Rinnovabili in Sardegna: quando la politica usa il pretesto per ignorare la realtà

  Che si parli di eolico, solare o biomasse, la questione energetica in Sardegna è diventata terreno di battaglia. Non perché si sia aperto un dibattito serio e approfondito su come integrare le energie rinnovabili in un'isola che ne ha un disperato bisogno, ma perché ogni fazione ha trovato nel tema un comodo pretesto. Da un lato, chi raccoglie firme e invoca moratorie nazionali, dall’altro una classe politica che usa il pugno di ferro, screditando i promotori come facinorosi, marginalizzando le loro istanze. 

  La presidente Alessandra Todde, di fronte alle 20mila firme raccolte, non ha esitato a ribadire che "comandano loro", quasi a voler chiudere la questione prima ancora di discuterla. Il solito copione: se non puoi sconfiggere il tuo nemico, attaccalo da altre parti.
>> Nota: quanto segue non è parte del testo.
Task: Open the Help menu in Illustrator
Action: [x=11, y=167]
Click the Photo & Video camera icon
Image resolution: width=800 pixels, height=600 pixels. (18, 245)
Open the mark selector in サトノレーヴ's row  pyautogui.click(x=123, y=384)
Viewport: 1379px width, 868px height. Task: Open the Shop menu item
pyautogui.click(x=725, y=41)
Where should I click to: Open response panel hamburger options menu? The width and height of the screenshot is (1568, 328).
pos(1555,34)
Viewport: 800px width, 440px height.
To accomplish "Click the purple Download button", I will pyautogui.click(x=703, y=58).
A Roma, in questi giorni, sono arrivate le prime firme contro la speculazione energetica, promosse dal Gruppo Intervento Giuridico (Grig). Si parla di una moratoria nazionale sugli impianti di energia rinnovabile, sotto lo slogan che suona come un’accusa: "Sì all'energia rinnovabile, no alla speculazione energetica". Dietro questa petizione c'è la volontà di rimettere ordine, di consentire una pianificazione che non sacrifichi ambiente e territorio in nome del profitto. 
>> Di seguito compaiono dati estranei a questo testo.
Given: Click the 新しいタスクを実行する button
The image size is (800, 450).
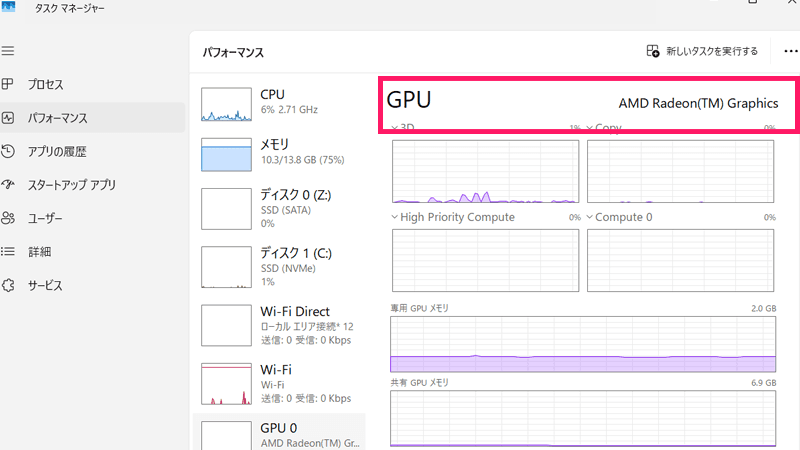Looking at the screenshot, I should (702, 51).
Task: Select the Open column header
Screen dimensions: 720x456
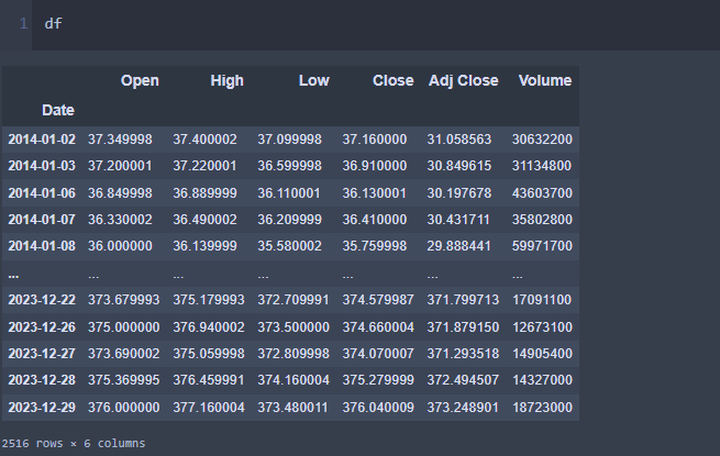Action: coord(139,81)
  Tra i firmatari, personalità della cultura e della scienza, archeologi, dirigenti ministeriali, e persino artisti come la cantante Nada, impegnata a difendere la sua Maremma. Ma dietro la cortina fumogena delle firme e delle dichiarazioni politiche, c'è una verità ben più cruda: la Sardegna è già sotto assedio. Il Grig ha rivelato che solo sull'isola sono stati presentati 804 progetti per impianti di energia rinnovabile, pari a 53,78 GW di potenza, quasi 30 volte la potenza attuale degli impianti esistenti. Siamo ben oltre l’obiettivo al 2030 stabilito a livello comunitario, che si ferma a 7 volte meno. E qui si apre il grande dilemma: è questo sviluppo o sfruttamento? La verità è che in Sardegna, come altrove, la corsa alle rinnovabili non è mossa dall’amore per l’ambiente o da una sincera volontà di combattere il cambiamento climatico. È il denaro, è la speculazione, è l’interesse economico che alimenta questa macchina infernale. Si parla tanto di sostenibilità, di futuro, di un pianeta più verde, ma dietro le pale eoliche che spuntano come funghi sui crinali appenninici e nelle terre sarde c’è chi lucra a spese delle comunità locali. E la politica, anziché frenare questa deriva, la asseconda, usando ogni pretesto per zittire chiunque osi opporsi. 

  In mezzo a questo caos, i cittadini rimangono confusi e impotenti. Alcuni vedono nelle rinnovabili una via d’uscita dall’isolamento energetico e dall’impoverimento economico, altri temono che le loro terre vengano saccheggiate e devastate. Ma chi ha davvero il controllo della situazione? Non certo chi firma petizioni o chi lotta per un futuro più sostenibile. Come sempre, il potere è nelle mani di chi sfrutta il pretesto per portare avanti i propri interessi. Nel frattempo, la tensione sale. Ci sono stati episodi di incendi dolosi contro le pale eoliche, strade bloccate, proteste che si fanno sempre più vibranti. Ma in questo marasma, l’immobilismo è forse il peggiore dei mali. E allora ci si domanda: è davvero un bene continuare a spingere per un modello di sviluppo che sembra più orientato al profitto che alla sostenibilità? O siamo di fronte all’ennesima truffa, vestita da green economy? Il rischio è che, come spesso accade, la politica usi il tema delle rinnovabili come uno specchio per le allodole. 

  Promettono un futuro migliore, ma intanto mettono a tacere ogni voce dissenziente, etichettando chiunque si opponga come retrogrado o estremista. Ed è così che si perde la fiducia nella politica, quando i problemi reali vengono nascosti dietro slogan e pretesti, mentre i territori e le comunità vengono sacrificati in nome di un progresso che non lascia nulla dietro di sé, se non macerie e disillusione. La Sardegna, come il resto d'Italia, non ha bisogno di pretesti, ma di soluzioni. Soluzioni che mettano al centro le persone, il territorio, e non solo gli interessi economici. Altrimenti, non ci sarà differenza tra chi costruisce pale eoliche e chi, esasperato, le incendia.